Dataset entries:
• • • •

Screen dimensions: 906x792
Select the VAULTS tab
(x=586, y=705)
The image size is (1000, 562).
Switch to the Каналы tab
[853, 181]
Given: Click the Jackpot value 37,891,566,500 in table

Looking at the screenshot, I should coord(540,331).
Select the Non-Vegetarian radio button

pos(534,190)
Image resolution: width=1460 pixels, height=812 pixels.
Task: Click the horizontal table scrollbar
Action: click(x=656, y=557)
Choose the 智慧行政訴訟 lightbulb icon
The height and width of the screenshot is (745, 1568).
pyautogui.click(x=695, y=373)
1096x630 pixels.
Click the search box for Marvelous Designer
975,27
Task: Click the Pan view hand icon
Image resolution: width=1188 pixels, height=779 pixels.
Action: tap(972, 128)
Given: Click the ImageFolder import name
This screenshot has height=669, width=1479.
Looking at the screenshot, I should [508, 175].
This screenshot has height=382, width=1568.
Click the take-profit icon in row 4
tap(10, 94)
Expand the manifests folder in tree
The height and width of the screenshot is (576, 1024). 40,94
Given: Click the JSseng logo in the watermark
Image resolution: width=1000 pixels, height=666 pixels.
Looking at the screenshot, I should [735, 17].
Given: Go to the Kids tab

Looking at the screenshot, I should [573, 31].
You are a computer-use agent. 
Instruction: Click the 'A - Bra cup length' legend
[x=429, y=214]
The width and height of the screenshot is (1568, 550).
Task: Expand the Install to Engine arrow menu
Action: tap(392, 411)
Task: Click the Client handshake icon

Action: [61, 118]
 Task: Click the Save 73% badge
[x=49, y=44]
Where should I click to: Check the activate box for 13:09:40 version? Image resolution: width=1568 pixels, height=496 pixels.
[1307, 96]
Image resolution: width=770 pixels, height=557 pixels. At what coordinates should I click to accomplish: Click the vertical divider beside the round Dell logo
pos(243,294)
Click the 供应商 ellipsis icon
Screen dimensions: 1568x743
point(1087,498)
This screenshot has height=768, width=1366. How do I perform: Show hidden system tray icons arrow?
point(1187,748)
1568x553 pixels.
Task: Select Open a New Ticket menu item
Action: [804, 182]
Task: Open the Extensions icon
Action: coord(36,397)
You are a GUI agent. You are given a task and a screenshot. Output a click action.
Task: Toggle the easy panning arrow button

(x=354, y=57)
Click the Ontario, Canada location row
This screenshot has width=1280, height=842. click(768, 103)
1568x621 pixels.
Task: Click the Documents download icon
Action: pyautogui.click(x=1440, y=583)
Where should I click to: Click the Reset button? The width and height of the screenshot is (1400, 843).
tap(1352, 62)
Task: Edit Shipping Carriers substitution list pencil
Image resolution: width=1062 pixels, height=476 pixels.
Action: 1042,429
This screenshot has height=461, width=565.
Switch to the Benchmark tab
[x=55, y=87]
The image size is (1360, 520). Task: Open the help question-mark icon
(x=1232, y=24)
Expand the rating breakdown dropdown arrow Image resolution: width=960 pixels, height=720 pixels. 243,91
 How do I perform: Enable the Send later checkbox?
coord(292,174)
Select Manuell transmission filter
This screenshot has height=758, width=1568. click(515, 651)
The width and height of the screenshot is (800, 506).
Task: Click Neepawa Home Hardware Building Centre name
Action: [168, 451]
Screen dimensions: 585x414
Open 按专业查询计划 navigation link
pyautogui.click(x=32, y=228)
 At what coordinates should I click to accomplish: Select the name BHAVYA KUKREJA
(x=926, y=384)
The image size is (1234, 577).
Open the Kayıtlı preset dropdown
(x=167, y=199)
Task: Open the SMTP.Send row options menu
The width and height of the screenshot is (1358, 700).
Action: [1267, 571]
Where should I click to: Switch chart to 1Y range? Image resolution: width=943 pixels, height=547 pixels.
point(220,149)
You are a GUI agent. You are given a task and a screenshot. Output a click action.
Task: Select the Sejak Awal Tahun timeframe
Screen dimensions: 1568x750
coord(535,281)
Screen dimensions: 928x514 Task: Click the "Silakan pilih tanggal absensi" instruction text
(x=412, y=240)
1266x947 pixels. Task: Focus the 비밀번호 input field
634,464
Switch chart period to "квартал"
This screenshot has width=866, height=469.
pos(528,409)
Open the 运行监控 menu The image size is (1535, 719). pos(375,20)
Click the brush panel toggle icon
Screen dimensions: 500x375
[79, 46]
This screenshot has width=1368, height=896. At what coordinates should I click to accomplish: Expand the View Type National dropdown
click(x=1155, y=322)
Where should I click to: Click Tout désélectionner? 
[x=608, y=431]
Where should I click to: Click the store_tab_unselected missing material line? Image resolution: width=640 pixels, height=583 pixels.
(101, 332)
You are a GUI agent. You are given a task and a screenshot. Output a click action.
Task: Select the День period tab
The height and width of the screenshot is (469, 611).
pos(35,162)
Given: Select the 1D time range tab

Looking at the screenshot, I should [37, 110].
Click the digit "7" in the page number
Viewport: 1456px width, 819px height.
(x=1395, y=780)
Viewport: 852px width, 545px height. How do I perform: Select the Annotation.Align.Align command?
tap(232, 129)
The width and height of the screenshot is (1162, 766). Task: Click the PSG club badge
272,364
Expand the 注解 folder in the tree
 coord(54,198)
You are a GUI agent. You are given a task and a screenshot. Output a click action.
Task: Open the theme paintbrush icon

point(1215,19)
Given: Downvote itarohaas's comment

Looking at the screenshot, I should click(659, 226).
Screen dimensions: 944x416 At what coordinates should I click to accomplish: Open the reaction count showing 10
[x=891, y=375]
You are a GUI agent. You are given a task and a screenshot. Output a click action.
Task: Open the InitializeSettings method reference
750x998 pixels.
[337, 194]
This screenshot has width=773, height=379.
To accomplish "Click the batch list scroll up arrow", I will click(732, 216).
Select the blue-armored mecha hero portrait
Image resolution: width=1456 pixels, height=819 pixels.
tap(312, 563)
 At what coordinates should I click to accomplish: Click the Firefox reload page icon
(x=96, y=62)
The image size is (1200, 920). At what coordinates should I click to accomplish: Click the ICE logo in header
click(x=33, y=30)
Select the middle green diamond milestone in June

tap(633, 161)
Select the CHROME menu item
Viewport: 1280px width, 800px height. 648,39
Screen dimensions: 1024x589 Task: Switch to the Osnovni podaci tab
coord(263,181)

• • • •

» WHAT IS NEEDED: A word-for-word copy of the lines above from the one with "Click the take-profit icon in row 4" through the one with "Given: Click the JSseng logo in the watermark", inclusive, is the only output wanted.

» TASK SOLUTION:
Click the take-profit icon in row 4
tap(10, 94)
Expand the manifests folder in tree
The height and width of the screenshot is (576, 1024). 40,94
Given: Click the JSseng logo in the watermark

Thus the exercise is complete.